Bush's latest move should come as no surprise. He is redeploying his resources away from ad buys and boots on the ground in Iowa and South Carolina and focusing on New Hampshire (where recent polls conducted by American Research Group and CBS News/YouGov show Bush in single digits) and some other early primaries.
(That's another thing about presidential politics that I have always found troubling — how something as important as a major party's nomination for the presidency of the greatest nation on earth can hinge on the electoral whims of the voters in a state — New Hampshire — with a total population that is only slightly larger and much less diverse than the city in which I live — Dallas. But that is another subject for another day.)
Bush's decision is a desperation move. You can call it that, or you can use other names for it — a "Hail Mary" or a by–the–seat–of–your–pants strategy. Whatever you call it, the Bush campaign is struggling and needs something to give it some juice. That will be easier said than done.
"The decision will keep Bush from paying for roughly $3 million of reserved TV time in January," explains Ed O'Keefe in the Washington Post, "a little more than $1 million in Iowa, just under $2 million in South Carolina."
See? It's a dollars–and–cents thing, pure and simple.
But South Carolina will be the second primary on the Republican calendar. New Hampshire votes in its first–in–the–nation primary on Feb. 9 a week after the caucuses in Iowa (where a Gravis Marketing poll shows Bush with only 4%); South Carolina (where the most recent CBS News/YouGov poll has Bush at 7%, far behind Trump and Ted Cruz) votes two weeks later. I presume that, if Bush rallies and wins in New Hampshire, he will re–redeploy resources to South Carolina.

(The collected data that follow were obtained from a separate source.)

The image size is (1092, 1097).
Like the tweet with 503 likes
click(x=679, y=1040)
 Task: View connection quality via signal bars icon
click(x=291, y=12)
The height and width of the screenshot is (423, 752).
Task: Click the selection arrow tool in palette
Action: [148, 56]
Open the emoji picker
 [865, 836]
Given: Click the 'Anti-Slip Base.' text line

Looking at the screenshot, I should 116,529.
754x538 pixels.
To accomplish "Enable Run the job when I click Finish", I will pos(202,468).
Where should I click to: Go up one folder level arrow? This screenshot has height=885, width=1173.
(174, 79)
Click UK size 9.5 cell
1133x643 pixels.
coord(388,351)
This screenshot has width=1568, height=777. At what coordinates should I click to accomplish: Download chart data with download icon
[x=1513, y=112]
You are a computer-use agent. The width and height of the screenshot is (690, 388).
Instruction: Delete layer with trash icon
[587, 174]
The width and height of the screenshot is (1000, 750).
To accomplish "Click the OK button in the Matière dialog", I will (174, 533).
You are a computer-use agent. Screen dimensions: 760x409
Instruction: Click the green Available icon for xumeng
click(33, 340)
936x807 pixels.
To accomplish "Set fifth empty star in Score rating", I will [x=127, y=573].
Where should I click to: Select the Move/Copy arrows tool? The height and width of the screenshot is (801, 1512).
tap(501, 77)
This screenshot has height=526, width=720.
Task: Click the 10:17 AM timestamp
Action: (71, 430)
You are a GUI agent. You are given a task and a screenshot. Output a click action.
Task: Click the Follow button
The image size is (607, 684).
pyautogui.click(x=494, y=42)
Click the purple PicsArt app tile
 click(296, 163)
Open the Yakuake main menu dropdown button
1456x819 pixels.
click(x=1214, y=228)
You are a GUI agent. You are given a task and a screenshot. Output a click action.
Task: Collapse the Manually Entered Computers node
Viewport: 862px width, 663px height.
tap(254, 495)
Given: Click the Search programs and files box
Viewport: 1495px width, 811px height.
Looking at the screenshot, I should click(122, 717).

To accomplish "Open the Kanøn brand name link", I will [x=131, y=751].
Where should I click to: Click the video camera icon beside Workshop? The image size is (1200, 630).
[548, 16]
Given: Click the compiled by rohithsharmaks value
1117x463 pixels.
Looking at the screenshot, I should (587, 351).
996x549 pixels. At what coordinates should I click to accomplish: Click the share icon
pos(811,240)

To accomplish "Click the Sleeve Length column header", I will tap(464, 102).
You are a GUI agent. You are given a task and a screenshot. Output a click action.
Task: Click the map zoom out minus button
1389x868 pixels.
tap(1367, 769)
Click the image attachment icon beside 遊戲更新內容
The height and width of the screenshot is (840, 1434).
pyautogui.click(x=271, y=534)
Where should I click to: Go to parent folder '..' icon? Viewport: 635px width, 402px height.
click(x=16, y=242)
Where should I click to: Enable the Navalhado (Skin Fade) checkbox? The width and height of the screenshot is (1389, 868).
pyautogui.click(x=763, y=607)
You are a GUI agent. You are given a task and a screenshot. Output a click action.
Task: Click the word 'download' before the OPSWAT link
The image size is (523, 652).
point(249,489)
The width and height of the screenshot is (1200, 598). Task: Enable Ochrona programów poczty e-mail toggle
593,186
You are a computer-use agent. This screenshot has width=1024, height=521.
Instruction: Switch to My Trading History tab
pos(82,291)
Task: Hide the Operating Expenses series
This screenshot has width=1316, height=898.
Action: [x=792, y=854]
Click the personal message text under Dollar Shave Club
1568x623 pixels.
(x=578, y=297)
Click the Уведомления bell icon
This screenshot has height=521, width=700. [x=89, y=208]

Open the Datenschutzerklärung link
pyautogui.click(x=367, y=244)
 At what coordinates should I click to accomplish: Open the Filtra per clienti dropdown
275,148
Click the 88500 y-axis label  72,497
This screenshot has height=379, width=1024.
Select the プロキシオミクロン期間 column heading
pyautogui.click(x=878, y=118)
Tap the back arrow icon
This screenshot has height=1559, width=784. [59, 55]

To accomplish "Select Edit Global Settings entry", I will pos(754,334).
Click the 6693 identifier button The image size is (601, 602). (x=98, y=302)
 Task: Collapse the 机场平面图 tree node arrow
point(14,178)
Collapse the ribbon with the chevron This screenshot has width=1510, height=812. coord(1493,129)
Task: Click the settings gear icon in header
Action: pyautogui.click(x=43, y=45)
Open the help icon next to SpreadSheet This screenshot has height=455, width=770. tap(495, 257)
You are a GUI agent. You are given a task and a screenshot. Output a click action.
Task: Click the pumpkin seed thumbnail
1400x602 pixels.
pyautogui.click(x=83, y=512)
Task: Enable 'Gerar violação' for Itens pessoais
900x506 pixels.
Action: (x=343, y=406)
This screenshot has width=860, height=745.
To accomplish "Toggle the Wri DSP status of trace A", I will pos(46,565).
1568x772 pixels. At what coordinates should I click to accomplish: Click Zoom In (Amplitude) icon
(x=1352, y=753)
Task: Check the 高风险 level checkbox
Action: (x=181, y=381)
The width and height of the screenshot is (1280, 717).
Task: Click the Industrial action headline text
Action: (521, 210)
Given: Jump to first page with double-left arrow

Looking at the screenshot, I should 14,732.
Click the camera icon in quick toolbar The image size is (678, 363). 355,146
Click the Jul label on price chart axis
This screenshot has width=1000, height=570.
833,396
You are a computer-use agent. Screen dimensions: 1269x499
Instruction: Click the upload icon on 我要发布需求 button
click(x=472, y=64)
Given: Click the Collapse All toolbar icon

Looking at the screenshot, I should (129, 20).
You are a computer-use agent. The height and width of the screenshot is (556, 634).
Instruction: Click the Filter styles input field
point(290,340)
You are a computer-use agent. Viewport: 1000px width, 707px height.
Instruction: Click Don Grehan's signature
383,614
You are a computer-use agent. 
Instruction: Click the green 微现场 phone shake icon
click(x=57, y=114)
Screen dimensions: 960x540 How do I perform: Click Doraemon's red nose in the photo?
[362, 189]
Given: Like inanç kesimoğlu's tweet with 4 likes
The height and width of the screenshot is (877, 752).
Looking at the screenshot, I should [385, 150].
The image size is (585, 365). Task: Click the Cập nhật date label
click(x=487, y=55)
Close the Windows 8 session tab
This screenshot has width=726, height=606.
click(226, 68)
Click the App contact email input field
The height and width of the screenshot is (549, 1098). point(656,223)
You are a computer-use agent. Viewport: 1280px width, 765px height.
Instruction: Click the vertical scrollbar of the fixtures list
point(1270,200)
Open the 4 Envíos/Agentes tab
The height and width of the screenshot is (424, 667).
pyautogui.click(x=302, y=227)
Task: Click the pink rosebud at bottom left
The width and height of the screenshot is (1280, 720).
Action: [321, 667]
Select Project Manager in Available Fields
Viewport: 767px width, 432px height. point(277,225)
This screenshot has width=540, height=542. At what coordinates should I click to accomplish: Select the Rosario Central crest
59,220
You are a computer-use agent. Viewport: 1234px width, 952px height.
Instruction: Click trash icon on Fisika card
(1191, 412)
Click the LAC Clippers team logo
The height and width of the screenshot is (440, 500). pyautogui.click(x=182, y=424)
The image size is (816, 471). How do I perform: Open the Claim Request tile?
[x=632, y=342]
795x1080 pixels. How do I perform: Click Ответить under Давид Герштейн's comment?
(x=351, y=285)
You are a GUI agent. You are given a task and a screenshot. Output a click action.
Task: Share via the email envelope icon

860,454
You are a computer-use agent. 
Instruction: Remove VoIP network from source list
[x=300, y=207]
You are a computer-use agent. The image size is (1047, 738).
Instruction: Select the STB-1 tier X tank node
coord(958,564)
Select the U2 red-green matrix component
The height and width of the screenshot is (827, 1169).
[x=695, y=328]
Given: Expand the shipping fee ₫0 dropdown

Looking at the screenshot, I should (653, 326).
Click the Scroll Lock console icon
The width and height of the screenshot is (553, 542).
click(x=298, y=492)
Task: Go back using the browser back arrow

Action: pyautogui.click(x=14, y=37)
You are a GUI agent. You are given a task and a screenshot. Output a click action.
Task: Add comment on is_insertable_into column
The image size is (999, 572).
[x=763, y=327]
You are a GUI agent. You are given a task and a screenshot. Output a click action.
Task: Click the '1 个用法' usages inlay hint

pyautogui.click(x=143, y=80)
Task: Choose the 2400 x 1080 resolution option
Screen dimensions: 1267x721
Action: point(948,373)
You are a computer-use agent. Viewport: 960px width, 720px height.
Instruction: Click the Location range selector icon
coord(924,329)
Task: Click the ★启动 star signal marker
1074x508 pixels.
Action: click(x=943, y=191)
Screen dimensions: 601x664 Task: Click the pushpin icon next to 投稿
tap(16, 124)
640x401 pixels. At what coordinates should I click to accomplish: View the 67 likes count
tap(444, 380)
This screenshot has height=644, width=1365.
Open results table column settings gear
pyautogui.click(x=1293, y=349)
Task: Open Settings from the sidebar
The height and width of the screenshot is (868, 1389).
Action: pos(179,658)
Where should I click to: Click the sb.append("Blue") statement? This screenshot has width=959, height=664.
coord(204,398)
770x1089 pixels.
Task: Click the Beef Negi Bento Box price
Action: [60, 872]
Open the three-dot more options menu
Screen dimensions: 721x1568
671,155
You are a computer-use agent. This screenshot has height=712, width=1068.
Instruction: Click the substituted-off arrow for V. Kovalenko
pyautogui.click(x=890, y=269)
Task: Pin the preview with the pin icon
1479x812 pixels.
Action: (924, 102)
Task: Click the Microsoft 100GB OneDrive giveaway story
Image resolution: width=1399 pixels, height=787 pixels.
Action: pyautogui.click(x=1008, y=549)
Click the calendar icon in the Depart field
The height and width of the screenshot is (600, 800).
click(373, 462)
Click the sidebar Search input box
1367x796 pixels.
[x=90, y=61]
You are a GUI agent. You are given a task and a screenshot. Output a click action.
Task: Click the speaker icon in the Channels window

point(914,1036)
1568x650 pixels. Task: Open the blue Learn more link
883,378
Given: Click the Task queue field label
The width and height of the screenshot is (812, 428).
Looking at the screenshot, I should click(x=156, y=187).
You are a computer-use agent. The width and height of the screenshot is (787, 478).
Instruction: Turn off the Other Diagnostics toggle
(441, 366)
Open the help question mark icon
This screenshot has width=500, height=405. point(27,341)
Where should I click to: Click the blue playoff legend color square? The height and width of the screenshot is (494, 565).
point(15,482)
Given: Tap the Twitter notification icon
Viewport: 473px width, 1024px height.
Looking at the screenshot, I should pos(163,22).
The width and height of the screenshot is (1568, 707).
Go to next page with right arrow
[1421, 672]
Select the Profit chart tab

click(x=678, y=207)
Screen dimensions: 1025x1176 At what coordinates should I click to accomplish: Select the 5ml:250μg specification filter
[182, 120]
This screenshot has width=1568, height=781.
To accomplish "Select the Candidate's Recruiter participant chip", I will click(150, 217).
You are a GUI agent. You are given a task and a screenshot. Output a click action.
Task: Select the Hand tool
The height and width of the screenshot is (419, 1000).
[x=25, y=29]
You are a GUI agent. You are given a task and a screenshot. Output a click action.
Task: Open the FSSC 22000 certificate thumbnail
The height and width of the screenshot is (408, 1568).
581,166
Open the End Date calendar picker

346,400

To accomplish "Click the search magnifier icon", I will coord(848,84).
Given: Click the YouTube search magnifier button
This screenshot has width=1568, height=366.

That is the essence of the "Hail Mary" strategy. You do it, and, if it succeeds, you will probably have to do it again — and perhaps again. Football teams that have to go to the "Hail Mary" often need to make up more than one score. The romanticized vision of the "Hail Mary" is a single long pass, like the one Roger Staubach threw in the playoffs 40 years ago, but the realistic one is that it is more like the "domino theory" of presidential politics
That will be Bush's last chance to establish some momentum before the March 1 "Super Tuesday" primaries in 10 states — Alabama, Alaska, Arkansas, Georgia, Massachusetts, Oklahoma, Tennessee, Texas, Vermont and Virginia. That is the big day, and my guess is that several campaigns will come to an end within days of Super Tuesday — unless each state votes for someone different, and that doesn't seem likely to happen.
But that suggests faith that the polls are right, and they may not be. They may be overstating Donald Trump's support (which may be made apparent as we move into the post–holiday phase when, per the conventional wisdom, voters start paying closer attention to the candidates), or they may be, as I wrote recently, understating it.
Even if Bush survives until Super Tuesday, he has other problems that he has to hope stronger–than–expected showings in New Hampshire and South Carolina will help to resolve. Polls in Super Tuesday states don't have good news for the Bush campaign — if they voted today. In Massachusetts, a Boston Globe/Suffolk poll has Bush in fourth place with 7%, 25 points behind Trump. In Oklahoma, the most recent Sooner Poll has Bush at 2%.
There are, of course, still three states that have not chosen dates for their primaries — Maine, North Dakota and Wyoming — but even if they schedule their primaries on one of the other days when multiple primaries will be held, there still will be no other day when as many states vote as Super Tuesday.
That will be the real Hail Mary for those who win — as well as those who survive — in New Hampshire and South Carolina.